A propos de Hamilton, et de son « lien » avec Bottas:
Souvenez vous du harcelement et du « lobbying » de Hamilton et son père, auprès d’un Ron Dennis aveugle.
Alors que l’équipier d’alors était Alonso.
Hervé

Bacinoni
Invité
Bacinoni

Hervé,

C’était il y a dix ans. L’un était rookie et l’autre double champion du Monde. Il semble, dix ans plus tard, que l’un a progressé humainement tandis que l’autre paye encore son « mauvais caractère ». J’en veux pour preuve les dernières déclarations de Wolff sur une possible arrivée d’Alonso chez les Gris.

Johnny Rives
Invité
Johnny Rives

Le déroulement lénifiant de ce GP d’Espagne n’est pas de très bon augure pour le GP de France, tout aussi conventionnel que celui de Catalogne, malgré son dessin différent.
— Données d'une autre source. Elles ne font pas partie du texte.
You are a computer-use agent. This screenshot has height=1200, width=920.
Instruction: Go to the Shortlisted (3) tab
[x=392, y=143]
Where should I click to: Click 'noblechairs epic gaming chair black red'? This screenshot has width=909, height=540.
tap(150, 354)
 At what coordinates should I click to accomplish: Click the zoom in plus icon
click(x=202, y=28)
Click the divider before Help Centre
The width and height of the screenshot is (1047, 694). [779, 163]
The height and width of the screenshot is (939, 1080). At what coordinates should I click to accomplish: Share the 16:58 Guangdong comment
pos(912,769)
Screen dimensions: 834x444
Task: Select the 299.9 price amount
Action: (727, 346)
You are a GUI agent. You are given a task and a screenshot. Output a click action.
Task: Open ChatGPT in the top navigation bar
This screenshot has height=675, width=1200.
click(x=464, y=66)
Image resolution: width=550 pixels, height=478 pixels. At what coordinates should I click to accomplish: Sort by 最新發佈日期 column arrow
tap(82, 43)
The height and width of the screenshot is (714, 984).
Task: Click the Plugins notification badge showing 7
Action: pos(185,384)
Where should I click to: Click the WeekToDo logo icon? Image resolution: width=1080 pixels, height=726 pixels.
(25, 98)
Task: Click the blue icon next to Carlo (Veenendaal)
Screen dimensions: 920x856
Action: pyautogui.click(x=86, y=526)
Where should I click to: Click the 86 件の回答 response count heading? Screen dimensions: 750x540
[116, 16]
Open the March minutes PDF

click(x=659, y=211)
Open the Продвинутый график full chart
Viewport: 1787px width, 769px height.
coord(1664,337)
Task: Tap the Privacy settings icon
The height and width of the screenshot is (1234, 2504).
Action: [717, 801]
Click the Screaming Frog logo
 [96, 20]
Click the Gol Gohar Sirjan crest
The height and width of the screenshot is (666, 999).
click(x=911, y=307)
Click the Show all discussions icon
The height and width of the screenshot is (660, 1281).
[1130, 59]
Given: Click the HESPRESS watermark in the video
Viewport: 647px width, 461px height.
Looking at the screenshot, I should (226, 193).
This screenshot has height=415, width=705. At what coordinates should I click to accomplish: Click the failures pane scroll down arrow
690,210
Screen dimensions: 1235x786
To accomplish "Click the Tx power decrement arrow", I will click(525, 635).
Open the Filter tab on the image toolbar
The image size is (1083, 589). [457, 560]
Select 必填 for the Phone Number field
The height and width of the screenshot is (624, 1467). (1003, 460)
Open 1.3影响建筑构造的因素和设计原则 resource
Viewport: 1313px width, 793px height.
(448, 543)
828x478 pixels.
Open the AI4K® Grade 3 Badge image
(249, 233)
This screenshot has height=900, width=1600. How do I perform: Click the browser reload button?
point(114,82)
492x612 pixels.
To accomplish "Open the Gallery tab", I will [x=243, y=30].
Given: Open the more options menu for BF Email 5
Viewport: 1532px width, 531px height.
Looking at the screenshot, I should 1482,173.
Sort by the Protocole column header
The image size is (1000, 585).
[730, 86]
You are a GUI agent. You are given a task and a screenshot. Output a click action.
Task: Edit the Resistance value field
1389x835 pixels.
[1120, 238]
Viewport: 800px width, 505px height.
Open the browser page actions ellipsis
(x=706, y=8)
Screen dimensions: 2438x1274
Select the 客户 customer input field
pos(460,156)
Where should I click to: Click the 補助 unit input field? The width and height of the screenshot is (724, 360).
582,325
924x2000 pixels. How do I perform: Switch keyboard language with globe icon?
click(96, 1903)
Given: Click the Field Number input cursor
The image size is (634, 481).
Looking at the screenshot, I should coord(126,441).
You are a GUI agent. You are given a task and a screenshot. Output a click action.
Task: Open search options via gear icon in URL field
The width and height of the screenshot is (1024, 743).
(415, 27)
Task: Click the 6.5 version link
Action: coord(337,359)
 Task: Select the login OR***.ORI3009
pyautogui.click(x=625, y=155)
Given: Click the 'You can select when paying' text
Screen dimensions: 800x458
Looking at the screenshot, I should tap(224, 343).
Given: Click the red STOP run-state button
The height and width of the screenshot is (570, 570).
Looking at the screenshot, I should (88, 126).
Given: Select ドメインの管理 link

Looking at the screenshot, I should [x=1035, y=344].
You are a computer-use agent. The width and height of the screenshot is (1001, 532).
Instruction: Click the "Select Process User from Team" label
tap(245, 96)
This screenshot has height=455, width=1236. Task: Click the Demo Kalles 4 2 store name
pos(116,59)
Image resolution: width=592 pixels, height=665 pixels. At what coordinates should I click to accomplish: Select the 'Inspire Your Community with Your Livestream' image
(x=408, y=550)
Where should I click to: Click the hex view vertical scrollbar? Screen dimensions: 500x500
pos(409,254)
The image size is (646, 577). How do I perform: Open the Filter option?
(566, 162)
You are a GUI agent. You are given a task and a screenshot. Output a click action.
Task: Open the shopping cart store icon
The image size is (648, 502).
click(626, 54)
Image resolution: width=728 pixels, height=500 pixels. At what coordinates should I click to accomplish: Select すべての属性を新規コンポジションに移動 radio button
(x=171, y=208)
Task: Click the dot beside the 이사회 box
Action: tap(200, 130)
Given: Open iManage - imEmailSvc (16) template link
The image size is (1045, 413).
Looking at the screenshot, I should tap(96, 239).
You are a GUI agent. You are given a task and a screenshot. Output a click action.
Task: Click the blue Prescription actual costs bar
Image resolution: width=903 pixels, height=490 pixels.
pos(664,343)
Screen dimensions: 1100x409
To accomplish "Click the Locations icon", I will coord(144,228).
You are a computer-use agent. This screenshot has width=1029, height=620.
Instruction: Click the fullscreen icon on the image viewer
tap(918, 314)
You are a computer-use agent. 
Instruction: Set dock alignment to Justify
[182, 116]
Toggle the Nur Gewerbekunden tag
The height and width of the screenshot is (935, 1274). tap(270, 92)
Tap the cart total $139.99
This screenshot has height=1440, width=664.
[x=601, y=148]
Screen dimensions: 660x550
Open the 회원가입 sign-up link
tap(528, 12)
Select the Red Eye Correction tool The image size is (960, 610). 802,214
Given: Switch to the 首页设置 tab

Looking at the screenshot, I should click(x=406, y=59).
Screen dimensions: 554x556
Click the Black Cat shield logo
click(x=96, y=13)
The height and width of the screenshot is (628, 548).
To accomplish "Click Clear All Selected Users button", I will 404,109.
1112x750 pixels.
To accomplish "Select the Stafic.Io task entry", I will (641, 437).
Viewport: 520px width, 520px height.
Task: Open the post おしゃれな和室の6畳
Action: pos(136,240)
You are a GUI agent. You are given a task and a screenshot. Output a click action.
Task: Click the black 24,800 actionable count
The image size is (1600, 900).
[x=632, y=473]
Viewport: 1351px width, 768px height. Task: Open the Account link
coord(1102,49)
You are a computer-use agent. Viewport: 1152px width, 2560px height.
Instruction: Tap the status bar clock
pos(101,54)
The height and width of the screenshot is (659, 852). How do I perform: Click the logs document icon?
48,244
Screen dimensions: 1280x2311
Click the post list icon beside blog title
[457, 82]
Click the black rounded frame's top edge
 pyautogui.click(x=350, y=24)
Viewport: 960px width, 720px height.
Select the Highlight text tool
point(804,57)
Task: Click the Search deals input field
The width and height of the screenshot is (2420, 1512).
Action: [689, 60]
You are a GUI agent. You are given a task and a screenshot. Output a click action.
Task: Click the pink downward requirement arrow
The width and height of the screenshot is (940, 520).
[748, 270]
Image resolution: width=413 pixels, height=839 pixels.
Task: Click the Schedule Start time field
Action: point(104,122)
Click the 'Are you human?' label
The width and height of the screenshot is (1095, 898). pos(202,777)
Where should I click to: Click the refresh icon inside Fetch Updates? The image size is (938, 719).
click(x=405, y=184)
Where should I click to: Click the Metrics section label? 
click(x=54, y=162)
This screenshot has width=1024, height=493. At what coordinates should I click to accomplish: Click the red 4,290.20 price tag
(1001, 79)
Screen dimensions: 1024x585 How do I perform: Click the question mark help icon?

L’absence d’une ligne droite digne de ce nom s’achevant par un gros freinage (plus important que celui envisagé sur le Paul-Ricard à l’abord de la chicane placée dans la ligne droite du Mistral) y restreindra les possibilités de dépassements. Comme c’est souvent le cas à Barcelone et comme cela l’a été cette fois ci encore.

Johnny Rives
Invité
Johnny Rives

Pardon: … le Paul-Ricard étant tout aussi conventionnel… (etc.)

Thierry
Invité
Thierry

Merci M. Rives. Cela fait plaisir de vous lire, moi qui vous ai suivi sur TF1 en 1995.